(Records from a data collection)

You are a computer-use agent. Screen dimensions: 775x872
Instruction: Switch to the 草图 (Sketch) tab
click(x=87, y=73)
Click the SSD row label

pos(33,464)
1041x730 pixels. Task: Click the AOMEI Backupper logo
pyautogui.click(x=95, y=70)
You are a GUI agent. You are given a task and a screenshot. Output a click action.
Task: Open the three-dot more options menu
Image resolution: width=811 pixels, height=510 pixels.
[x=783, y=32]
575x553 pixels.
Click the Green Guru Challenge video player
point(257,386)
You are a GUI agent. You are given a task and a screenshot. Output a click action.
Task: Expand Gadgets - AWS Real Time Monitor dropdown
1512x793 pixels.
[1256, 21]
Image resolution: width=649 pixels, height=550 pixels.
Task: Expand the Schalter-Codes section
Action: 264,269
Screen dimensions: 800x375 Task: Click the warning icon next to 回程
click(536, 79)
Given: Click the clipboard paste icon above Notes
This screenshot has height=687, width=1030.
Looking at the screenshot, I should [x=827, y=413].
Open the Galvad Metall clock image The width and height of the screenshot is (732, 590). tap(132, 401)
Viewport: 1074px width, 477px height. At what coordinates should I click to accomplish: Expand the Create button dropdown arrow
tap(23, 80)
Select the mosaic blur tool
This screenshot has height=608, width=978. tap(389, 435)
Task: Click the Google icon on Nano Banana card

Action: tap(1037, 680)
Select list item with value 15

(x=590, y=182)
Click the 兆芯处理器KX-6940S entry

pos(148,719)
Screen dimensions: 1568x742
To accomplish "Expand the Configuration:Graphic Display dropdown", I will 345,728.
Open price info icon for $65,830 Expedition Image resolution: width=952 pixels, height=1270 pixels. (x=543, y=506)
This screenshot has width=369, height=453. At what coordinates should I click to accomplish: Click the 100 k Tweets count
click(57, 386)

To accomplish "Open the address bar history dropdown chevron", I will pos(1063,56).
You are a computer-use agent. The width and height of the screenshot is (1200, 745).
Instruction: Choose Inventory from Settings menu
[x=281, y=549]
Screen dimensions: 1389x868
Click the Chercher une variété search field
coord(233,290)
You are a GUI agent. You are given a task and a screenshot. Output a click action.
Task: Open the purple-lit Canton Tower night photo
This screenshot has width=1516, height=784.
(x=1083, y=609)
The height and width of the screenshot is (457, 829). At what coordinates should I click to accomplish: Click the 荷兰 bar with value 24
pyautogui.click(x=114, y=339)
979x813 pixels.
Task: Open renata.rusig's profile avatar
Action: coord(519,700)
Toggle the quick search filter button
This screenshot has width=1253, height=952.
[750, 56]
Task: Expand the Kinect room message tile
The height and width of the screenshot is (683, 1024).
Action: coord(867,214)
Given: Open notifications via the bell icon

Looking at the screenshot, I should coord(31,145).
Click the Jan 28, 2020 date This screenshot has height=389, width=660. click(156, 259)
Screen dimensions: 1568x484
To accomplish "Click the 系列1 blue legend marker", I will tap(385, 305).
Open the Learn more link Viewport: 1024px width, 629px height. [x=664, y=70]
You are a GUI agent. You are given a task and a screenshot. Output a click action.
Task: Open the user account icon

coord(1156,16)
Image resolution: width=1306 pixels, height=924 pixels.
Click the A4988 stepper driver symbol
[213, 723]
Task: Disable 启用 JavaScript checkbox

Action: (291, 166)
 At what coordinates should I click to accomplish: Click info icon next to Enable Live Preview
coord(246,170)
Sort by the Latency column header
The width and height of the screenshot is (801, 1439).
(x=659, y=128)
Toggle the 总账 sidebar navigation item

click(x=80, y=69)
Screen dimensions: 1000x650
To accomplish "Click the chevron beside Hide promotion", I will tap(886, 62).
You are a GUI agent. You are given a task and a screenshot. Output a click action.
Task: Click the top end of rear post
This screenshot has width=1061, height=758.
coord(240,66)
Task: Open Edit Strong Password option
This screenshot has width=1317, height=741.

ABOUT THIS EXERCISE:
Output every entry exactly.

SOLUTION TO THE EXERCISE:
You are a computer-use agent. Screen dimensions: 775x872
Instruction: Switch to the 草图 (Sketch) tab
click(x=87, y=73)
Click the SSD row label

pos(33,464)
1041x730 pixels. Task: Click the AOMEI Backupper logo
pyautogui.click(x=95, y=70)
You are a GUI agent. You are given a task and a screenshot. Output a click action.
Task: Open the three-dot more options menu
Image resolution: width=811 pixels, height=510 pixels.
[x=783, y=32]
575x553 pixels.
Click the Green Guru Challenge video player
point(257,386)
You are a GUI agent. You are given a task and a screenshot. Output a click action.
Task: Expand Gadgets - AWS Real Time Monitor dropdown
1512x793 pixels.
[1256, 21]
Image resolution: width=649 pixels, height=550 pixels.
Task: Expand the Schalter-Codes section
Action: 264,269
Screen dimensions: 800x375 Task: Click the warning icon next to 回程
click(536, 79)
Given: Click the clipboard paste icon above Notes
This screenshot has height=687, width=1030.
Looking at the screenshot, I should [x=827, y=413].
Open the Galvad Metall clock image The width and height of the screenshot is (732, 590). tap(132, 401)
Viewport: 1074px width, 477px height. At what coordinates should I click to accomplish: Expand the Create button dropdown arrow
tap(23, 80)
Select the mosaic blur tool
This screenshot has height=608, width=978. tap(389, 435)
Task: Click the Google icon on Nano Banana card

Action: tap(1037, 680)
Select list item with value 15

(x=590, y=182)
Click the 兆芯处理器KX-6940S entry

pos(148,719)
Screen dimensions: 1568x742
To accomplish "Expand the Configuration:Graphic Display dropdown", I will 345,728.
Open price info icon for $65,830 Expedition Image resolution: width=952 pixels, height=1270 pixels. (x=543, y=506)
This screenshot has width=369, height=453. At what coordinates should I click to accomplish: Click the 100 k Tweets count
click(57, 386)

To accomplish "Open the address bar history dropdown chevron", I will pos(1063,56).
You are a computer-use agent. The width and height of the screenshot is (1200, 745).
Instruction: Choose Inventory from Settings menu
[x=281, y=549]
Screen dimensions: 1389x868
Click the Chercher une variété search field
coord(233,290)
You are a GUI agent. You are given a task and a screenshot. Output a click action.
Task: Open the purple-lit Canton Tower night photo
This screenshot has width=1516, height=784.
(x=1083, y=609)
The height and width of the screenshot is (457, 829). At what coordinates should I click to accomplish: Click the 荷兰 bar with value 24
pyautogui.click(x=114, y=339)
979x813 pixels.
Task: Open renata.rusig's profile avatar
Action: coord(519,700)
Toggle the quick search filter button
This screenshot has width=1253, height=952.
[750, 56]
Task: Expand the Kinect room message tile
The height and width of the screenshot is (683, 1024).
Action: coord(867,214)
Given: Open notifications via the bell icon

Looking at the screenshot, I should coord(31,145).
Click the Jan 28, 2020 date This screenshot has height=389, width=660. click(156, 259)
Screen dimensions: 1568x484
To accomplish "Click the 系列1 blue legend marker", I will tap(385, 305).
Open the Learn more link Viewport: 1024px width, 629px height. [x=664, y=70]
You are a GUI agent. You are given a task and a screenshot. Output a click action.
Task: Open the user account icon

coord(1156,16)
Image resolution: width=1306 pixels, height=924 pixels.
Click the A4988 stepper driver symbol
[213, 723]
Task: Disable 启用 JavaScript checkbox

Action: (291, 166)
 At what coordinates should I click to accomplish: Click info icon next to Enable Live Preview
coord(246,170)
Sort by the Latency column header
The width and height of the screenshot is (801, 1439).
(x=659, y=128)
Toggle the 总账 sidebar navigation item

click(x=80, y=69)
Screen dimensions: 1000x650
To accomplish "Click the chevron beside Hide promotion", I will tap(886, 62).
You are a GUI agent. You are given a task and a screenshot. Output a click action.
Task: Click the top end of rear post
This screenshot has width=1061, height=758.
coord(240,66)
Task: Open Edit Strong Password option
This screenshot has width=1317, height=741.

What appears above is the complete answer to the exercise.